Гонорар - [18]

Шрифт
Интервал

Дальше была продолжающаяся вереница смешных чудес, и он вернулся домой, где должен был выходить с ней на почти ежеминутную мысленную связь, и каждый раз в доказательство контакта в комнате начинал светиться веселым розовым светом какой-то предмет. Он посылал ей мысль — и она принимала ее, и гитара на стене светилась розовым под приятный мелодичный звон; снова посылал мысль — и светилась чернильница, подаренная когда-то ради символа; обращался к ней опять — и будильник под тот же ксилофонный смеющийся звон начинал отсвечивать, и это была игра, потому что он никогда не знал, какой на следующий раз засветится предмет. Он видел и ее: она сидела в своей комнате с подругой, которая смеялась вовсю и дивилась на эти чудеса, и так они переговаривались под скрытое и радостное одобрение всего мира.

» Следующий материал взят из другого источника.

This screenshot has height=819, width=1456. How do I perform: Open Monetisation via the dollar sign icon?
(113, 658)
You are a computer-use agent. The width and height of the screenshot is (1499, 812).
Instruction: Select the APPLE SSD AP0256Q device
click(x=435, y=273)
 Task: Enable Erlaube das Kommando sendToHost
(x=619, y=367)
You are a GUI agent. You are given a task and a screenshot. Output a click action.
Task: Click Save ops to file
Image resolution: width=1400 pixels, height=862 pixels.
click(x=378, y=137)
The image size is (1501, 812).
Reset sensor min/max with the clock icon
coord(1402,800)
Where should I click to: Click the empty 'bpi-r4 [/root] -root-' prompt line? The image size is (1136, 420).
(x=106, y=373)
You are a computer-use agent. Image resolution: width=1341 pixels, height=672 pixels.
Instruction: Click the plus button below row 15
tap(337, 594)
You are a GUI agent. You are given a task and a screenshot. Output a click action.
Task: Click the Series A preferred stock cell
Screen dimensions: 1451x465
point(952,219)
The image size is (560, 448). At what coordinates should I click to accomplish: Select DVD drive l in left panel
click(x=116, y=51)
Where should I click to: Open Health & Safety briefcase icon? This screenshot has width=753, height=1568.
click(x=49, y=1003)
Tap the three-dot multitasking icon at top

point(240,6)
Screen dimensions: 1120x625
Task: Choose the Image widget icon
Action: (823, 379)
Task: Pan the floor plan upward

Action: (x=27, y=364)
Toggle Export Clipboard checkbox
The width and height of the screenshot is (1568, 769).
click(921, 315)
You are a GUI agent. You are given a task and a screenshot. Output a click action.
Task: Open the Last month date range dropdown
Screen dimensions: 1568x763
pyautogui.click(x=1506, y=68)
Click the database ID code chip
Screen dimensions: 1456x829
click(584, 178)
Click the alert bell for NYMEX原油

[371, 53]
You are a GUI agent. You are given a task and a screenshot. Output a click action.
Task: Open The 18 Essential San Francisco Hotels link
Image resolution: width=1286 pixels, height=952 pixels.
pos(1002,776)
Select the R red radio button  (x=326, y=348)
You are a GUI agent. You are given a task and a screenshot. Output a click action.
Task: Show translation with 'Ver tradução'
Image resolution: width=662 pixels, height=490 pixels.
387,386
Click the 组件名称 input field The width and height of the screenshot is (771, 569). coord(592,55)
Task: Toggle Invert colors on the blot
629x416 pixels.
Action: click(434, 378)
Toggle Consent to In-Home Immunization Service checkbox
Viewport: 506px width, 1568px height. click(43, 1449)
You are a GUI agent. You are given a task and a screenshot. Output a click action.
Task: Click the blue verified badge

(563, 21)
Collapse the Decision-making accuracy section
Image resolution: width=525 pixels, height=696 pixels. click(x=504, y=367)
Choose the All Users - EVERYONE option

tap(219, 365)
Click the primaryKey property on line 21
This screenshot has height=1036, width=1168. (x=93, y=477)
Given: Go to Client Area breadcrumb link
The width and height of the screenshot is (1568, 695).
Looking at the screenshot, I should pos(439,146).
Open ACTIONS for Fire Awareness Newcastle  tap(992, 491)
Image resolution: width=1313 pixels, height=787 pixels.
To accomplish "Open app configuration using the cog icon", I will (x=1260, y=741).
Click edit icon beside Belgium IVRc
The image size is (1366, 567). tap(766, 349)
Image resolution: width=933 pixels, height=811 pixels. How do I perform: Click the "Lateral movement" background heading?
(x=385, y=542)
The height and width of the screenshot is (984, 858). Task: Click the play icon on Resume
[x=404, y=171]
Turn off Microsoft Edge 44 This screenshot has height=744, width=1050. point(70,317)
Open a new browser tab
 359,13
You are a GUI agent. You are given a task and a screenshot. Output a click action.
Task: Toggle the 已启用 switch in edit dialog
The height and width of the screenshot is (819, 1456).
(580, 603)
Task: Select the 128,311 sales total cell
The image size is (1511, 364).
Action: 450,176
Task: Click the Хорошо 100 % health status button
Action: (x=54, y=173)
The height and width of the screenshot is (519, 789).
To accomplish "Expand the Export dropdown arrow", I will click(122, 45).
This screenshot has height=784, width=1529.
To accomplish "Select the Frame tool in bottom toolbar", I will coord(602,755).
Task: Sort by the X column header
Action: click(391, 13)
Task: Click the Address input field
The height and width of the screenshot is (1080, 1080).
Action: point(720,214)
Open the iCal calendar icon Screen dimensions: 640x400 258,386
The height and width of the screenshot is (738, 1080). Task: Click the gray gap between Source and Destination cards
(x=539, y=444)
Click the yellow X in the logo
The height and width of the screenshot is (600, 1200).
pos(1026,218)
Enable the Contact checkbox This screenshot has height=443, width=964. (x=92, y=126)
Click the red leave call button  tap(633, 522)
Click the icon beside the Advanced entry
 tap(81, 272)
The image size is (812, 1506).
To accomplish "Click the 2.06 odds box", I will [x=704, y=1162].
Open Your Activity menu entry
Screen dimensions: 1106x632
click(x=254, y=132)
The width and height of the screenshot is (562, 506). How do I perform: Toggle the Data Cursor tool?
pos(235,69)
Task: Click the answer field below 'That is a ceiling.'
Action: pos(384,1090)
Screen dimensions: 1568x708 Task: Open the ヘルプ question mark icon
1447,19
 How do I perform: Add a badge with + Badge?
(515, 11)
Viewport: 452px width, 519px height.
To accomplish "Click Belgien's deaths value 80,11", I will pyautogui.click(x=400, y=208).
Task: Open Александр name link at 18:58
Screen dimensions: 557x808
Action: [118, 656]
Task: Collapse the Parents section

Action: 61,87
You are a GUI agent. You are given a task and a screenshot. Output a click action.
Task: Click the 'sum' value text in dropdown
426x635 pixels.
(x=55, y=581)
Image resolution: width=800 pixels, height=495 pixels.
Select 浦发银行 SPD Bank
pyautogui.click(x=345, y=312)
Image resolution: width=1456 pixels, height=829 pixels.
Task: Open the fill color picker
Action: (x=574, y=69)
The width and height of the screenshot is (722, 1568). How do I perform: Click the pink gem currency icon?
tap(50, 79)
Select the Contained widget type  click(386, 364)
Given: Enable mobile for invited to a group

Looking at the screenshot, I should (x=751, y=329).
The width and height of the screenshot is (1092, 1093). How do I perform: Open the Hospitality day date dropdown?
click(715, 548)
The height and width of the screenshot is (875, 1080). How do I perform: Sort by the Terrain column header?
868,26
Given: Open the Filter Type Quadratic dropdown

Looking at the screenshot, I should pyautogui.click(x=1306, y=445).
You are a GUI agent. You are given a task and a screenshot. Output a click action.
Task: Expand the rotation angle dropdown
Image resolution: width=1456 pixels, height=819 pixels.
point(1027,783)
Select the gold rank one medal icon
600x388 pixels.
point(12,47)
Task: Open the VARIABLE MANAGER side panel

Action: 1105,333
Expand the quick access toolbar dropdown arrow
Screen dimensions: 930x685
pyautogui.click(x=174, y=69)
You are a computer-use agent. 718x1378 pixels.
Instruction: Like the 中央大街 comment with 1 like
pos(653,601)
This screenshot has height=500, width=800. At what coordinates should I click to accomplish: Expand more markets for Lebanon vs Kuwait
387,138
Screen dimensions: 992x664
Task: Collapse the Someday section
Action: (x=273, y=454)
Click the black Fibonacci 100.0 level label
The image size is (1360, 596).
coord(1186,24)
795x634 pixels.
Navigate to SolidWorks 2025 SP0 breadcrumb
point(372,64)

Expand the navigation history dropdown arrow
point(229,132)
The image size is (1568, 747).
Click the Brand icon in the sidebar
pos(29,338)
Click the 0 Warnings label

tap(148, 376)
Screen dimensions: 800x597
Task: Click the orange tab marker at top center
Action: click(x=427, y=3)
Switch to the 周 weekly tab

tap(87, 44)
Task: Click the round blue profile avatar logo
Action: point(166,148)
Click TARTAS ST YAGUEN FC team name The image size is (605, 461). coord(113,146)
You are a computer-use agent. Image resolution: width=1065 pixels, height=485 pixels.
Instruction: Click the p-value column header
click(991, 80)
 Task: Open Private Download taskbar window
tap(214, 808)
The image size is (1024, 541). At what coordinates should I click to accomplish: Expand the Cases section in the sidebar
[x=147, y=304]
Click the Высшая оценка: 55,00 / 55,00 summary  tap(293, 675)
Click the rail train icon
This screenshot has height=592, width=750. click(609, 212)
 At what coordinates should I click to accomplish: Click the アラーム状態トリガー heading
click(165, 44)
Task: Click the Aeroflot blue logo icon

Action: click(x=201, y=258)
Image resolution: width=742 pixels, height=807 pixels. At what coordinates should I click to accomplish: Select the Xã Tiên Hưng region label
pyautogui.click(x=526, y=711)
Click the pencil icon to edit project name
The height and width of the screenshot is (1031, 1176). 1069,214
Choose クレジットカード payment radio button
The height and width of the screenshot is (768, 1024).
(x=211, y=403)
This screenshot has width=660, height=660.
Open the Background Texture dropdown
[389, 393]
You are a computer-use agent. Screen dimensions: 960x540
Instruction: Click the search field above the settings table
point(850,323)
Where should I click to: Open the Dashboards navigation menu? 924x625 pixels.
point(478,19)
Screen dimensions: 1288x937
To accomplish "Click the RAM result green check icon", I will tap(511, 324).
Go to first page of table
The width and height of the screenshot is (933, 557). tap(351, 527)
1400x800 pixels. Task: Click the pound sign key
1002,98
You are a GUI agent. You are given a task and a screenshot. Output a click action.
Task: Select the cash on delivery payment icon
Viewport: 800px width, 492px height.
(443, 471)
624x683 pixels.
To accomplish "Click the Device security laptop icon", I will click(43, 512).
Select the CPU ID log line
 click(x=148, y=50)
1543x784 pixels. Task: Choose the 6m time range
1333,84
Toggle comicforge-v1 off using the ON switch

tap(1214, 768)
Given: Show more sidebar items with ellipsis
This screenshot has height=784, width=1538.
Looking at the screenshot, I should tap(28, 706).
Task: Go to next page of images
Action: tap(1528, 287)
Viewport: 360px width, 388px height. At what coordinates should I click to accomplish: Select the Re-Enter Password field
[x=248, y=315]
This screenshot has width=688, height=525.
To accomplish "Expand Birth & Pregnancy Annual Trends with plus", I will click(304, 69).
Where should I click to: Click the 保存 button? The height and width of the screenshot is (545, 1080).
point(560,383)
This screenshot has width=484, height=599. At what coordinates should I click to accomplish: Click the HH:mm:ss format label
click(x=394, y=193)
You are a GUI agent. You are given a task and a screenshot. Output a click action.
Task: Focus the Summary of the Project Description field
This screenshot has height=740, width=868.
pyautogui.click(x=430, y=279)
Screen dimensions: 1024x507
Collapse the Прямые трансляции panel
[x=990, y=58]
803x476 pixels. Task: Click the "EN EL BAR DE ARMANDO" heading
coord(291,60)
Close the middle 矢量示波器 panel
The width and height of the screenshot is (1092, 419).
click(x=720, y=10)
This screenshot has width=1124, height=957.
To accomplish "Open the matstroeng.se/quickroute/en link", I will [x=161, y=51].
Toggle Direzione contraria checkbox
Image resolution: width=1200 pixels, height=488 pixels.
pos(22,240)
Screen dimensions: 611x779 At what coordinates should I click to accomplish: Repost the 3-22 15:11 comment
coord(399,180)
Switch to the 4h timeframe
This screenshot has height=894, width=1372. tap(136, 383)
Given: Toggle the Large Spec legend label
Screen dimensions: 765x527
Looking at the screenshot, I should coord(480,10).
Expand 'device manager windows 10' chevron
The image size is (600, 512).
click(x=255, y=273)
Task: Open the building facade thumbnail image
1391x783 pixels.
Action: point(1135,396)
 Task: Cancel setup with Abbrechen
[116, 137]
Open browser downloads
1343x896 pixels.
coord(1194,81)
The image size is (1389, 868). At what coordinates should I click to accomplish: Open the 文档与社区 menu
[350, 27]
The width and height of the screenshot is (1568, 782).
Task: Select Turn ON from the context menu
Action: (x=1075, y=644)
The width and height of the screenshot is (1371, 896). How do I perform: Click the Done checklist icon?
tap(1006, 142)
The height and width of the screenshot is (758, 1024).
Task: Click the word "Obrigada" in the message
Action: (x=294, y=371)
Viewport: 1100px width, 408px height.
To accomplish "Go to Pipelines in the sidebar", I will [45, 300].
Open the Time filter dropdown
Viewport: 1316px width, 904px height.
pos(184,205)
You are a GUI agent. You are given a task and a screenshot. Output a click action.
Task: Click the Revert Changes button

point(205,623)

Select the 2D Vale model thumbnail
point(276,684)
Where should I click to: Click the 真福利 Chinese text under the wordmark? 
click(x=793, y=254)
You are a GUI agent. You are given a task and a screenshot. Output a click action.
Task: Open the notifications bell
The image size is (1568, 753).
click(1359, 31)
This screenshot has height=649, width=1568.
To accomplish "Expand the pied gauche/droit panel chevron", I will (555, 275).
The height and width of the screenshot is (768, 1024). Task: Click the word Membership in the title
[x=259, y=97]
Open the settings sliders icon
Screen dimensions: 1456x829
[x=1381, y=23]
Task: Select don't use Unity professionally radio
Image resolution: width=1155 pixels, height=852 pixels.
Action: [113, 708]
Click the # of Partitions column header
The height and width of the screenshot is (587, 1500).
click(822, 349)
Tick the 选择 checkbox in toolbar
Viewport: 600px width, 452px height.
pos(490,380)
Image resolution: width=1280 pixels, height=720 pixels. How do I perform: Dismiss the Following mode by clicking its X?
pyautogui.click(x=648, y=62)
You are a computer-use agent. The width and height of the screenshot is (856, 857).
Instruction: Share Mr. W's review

Он проснулся поздно. Ирка уже встала и гремела чайником на кухне, идти на работу было не к спеху. Баринов подошел к окну.

Стоял мягкий, серый снежный день, и в его матовом свете дети в ярких курточках — красных, оранжевых, зеленых — играли на снегу в детском саду. Баринов жил на третьем этаже, и он слышал их смех, возню, крики. Воспитательница разгребала дорожки, и он пожалел ее, но и порадовался за нее. Дети везли санки, бегали, в обнимку скатывались с горы на розовых вращающихся круглых штуках, которые он называл сковородками. Какой-то мальчик плакал, не взятый в игру, но тут же его утешали, взяв в другую, и он, мгновенно развеселившись, вовлекался в движение.

В это бесконечно долгое, остановившееся мгновение Баринов понял, что вся его жизнь будет такова — исполнена безвыходных, счастливых и невыносимых ситуаций, невыполнимых условий, невозможных выборов, — и он принял эту жизнь. Он понял, что никогда не сможет бросить девушку, гремящую посудой на кухне, и никуда не уедет из квартиры на третьем этаже, и вечно будет мучиться и метаться, но жизнь его будет время от времени за все вознаграждать. Вся полнота жизни была внятна ему. Он понимал и то, что ему на роду написана та, другая, что после всего приснившегося ее не может не быть, но и Ирка написана ему на роду, и бросить ее он не в силах, и Дунского он спасет, примирив все, все приняв на себя, сделав для этого что угодно — занявшись фатумологией, найдя единственный ключик, все повернув, как надо, — ведь мир сиял такой мягкой, такой милосердной гармонией, что в нем не могло не существовать спасительного для всех решения.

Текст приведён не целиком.